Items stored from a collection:
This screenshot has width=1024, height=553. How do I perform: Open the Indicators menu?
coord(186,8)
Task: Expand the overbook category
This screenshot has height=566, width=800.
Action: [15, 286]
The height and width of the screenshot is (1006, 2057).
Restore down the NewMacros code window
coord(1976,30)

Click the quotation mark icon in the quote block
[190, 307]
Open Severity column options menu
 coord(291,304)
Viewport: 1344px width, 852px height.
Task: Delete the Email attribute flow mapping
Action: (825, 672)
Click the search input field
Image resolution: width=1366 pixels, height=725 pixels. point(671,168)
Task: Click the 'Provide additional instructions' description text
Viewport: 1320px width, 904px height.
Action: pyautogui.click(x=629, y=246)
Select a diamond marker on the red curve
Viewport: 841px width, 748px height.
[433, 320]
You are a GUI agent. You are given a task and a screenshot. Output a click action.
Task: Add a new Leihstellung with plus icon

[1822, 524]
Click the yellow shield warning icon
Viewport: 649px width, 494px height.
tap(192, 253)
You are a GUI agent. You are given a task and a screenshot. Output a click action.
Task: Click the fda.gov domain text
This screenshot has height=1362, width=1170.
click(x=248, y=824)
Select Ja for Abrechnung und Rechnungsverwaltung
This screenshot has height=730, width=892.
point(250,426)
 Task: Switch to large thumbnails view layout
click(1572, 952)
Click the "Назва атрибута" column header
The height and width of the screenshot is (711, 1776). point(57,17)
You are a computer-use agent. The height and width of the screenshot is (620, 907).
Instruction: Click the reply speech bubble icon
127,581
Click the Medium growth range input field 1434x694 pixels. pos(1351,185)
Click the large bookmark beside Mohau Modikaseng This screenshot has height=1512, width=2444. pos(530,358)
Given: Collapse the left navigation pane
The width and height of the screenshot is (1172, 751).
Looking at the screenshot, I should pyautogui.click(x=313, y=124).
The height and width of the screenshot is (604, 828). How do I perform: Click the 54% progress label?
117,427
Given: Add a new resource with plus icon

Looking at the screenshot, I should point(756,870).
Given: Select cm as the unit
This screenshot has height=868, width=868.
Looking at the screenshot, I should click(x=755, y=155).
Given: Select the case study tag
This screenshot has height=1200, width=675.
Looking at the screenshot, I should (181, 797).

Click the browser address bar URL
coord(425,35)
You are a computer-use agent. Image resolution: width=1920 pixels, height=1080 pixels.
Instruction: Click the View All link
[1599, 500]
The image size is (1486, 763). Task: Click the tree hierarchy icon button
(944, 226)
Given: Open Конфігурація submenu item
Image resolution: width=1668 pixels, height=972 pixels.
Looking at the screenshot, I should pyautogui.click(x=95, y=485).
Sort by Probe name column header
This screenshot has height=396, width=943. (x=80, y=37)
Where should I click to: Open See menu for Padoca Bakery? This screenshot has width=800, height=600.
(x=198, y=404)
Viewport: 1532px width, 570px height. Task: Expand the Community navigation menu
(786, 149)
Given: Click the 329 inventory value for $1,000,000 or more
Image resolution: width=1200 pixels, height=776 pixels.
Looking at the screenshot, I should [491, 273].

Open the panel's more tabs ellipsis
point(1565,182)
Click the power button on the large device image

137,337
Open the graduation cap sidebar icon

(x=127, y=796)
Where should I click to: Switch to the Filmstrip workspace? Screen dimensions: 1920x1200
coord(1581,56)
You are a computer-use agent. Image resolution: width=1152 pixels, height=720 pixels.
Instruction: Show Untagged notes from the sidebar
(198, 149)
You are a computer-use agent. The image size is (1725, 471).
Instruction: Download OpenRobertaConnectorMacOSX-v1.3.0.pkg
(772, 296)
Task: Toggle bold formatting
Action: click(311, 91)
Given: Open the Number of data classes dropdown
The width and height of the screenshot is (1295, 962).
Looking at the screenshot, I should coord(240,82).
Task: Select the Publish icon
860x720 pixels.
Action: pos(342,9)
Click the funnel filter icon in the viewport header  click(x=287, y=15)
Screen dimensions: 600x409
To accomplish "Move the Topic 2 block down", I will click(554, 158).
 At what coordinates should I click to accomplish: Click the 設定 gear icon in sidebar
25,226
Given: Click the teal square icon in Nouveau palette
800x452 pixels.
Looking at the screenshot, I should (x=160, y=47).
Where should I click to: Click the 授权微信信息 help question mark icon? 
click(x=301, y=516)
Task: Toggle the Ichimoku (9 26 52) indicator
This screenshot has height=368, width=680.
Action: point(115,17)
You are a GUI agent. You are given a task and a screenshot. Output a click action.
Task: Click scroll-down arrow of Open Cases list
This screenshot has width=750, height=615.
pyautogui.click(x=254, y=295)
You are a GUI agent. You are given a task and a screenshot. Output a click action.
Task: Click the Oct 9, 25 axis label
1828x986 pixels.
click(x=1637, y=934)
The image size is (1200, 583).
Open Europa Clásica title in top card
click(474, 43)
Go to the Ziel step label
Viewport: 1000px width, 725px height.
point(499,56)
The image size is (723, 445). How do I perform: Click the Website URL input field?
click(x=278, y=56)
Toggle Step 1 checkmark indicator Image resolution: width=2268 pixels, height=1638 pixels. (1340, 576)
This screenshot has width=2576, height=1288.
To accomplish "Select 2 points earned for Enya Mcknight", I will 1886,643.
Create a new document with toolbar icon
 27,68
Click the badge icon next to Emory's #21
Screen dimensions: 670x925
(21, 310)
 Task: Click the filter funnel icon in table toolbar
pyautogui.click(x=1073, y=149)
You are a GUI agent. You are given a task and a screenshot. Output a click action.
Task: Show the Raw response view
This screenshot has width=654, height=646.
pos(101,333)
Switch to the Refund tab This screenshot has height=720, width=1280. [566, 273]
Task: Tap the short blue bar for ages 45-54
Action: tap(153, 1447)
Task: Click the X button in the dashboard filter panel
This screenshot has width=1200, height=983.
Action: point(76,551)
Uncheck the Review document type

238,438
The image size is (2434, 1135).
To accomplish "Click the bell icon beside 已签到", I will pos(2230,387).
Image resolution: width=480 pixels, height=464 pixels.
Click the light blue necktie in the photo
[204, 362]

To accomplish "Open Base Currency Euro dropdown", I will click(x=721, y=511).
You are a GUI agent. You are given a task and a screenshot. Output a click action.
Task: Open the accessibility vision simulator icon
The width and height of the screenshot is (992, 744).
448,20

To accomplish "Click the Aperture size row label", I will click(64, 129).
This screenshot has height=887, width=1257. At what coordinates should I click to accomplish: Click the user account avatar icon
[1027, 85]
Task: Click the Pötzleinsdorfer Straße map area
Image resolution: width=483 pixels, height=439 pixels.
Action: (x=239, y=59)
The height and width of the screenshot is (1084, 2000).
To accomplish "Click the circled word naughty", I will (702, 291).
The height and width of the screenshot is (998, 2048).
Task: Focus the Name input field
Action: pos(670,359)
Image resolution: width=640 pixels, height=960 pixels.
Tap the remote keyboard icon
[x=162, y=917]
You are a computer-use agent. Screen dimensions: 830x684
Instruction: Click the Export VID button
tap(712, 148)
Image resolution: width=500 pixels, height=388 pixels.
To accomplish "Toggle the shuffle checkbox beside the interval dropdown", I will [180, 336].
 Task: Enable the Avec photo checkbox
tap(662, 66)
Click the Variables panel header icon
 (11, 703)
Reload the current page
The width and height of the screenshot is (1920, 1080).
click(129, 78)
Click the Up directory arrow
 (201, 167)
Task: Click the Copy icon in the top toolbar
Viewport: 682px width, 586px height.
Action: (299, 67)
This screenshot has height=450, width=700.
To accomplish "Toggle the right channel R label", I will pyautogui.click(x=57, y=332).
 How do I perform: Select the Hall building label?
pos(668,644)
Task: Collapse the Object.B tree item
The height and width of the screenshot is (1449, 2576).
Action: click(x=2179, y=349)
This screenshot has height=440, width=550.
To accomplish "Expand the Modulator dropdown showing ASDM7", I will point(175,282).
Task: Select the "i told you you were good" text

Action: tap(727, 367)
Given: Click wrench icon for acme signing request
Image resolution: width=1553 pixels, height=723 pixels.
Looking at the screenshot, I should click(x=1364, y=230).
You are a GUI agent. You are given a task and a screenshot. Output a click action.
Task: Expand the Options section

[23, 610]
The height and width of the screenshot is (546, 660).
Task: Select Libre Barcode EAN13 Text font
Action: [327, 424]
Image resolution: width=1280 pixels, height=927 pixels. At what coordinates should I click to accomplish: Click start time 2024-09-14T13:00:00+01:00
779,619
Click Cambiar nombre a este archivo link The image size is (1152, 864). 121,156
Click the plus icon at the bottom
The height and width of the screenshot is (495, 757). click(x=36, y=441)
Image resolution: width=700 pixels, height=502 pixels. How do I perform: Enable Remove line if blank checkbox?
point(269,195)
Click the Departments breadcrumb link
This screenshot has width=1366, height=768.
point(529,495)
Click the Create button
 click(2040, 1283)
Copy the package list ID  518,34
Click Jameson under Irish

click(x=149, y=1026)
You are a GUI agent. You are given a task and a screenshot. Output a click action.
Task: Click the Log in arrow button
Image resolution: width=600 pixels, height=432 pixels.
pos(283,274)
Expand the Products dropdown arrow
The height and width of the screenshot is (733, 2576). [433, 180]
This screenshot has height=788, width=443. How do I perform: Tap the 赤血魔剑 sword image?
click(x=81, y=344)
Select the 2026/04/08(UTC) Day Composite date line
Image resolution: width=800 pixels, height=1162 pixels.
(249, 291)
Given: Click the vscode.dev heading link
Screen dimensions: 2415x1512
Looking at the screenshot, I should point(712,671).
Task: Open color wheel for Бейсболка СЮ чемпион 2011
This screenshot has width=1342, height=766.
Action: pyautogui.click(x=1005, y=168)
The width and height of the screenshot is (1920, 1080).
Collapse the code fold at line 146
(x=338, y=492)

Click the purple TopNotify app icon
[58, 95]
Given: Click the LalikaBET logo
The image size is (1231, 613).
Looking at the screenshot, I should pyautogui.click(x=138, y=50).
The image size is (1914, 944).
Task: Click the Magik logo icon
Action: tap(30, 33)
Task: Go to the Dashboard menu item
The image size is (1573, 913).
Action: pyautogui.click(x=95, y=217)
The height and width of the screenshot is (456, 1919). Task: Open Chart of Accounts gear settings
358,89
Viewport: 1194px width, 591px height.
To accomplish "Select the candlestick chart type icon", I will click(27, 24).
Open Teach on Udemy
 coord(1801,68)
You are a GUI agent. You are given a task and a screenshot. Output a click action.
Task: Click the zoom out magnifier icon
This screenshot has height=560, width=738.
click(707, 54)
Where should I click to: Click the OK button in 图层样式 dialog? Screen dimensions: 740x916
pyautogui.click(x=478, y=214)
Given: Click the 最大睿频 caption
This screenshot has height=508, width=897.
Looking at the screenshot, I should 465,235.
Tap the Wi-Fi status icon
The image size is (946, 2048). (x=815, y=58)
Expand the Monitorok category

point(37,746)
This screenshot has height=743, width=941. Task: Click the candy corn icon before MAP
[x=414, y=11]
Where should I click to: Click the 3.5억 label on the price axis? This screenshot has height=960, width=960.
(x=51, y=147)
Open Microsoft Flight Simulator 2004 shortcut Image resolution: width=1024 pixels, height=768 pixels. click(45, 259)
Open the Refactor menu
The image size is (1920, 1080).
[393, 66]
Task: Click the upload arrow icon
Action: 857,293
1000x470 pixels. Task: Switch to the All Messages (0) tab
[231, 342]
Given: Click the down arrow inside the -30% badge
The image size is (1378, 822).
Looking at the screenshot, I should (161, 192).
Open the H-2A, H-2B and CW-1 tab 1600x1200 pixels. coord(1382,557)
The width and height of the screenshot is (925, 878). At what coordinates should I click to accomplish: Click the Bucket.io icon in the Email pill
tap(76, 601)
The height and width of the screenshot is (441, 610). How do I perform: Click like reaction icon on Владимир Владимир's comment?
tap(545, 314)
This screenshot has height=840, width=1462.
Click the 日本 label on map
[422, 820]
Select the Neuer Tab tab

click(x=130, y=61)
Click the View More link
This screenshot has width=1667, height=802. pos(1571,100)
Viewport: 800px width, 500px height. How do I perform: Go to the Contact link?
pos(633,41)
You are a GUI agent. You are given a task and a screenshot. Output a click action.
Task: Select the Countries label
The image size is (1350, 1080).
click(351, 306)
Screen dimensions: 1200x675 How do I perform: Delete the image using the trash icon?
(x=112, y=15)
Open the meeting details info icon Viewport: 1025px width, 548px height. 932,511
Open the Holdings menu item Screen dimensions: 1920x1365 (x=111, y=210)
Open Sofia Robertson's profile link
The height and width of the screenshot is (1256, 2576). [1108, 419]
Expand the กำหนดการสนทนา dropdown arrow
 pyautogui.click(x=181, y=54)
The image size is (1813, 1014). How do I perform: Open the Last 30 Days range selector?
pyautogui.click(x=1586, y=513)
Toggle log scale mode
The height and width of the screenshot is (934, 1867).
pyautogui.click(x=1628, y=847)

What the task requires:
Return verbatim every line from the start of the entries down to and including the line that contains "Looking at the screenshot, I should point(756,870).".

Exercise answer:
This screenshot has width=1024, height=553. How do I perform: Open the Indicators menu?
coord(186,8)
Task: Expand the overbook category
This screenshot has height=566, width=800.
Action: [15, 286]
The height and width of the screenshot is (1006, 2057).
Restore down the NewMacros code window
coord(1976,30)

Click the quotation mark icon in the quote block
[190, 307]
Open Severity column options menu
 coord(291,304)
Viewport: 1344px width, 852px height.
Task: Delete the Email attribute flow mapping
Action: (825, 672)
Click the search input field
Image resolution: width=1366 pixels, height=725 pixels. point(671,168)
Task: Click the 'Provide additional instructions' description text
Viewport: 1320px width, 904px height.
Action: pyautogui.click(x=629, y=246)
Select a diamond marker on the red curve
Viewport: 841px width, 748px height.
[433, 320]
You are a GUI agent. You are given a task and a screenshot. Output a click action.
Task: Add a new Leihstellung with plus icon

[1822, 524]
Click the yellow shield warning icon
Viewport: 649px width, 494px height.
tap(192, 253)
You are a GUI agent. You are given a task and a screenshot. Output a click action.
Task: Click the fda.gov domain text
This screenshot has height=1362, width=1170.
click(x=248, y=824)
Select Ja for Abrechnung und Rechnungsverwaltung
This screenshot has height=730, width=892.
point(250,426)
 Task: Switch to large thumbnails view layout
click(1572, 952)
Click the "Назва атрибута" column header
The height and width of the screenshot is (711, 1776). point(57,17)
You are a computer-use agent. The height and width of the screenshot is (620, 907).
Instruction: Click the reply speech bubble icon
127,581
Click the Medium growth range input field 1434x694 pixels. pos(1351,185)
Click the large bookmark beside Mohau Modikaseng This screenshot has height=1512, width=2444. pos(530,358)
Given: Collapse the left navigation pane
The width and height of the screenshot is (1172, 751).
Looking at the screenshot, I should pyautogui.click(x=313, y=124).
The height and width of the screenshot is (604, 828). How do I perform: Click the 54% progress label?
117,427
Given: Add a new resource with plus icon

Looking at the screenshot, I should point(756,870).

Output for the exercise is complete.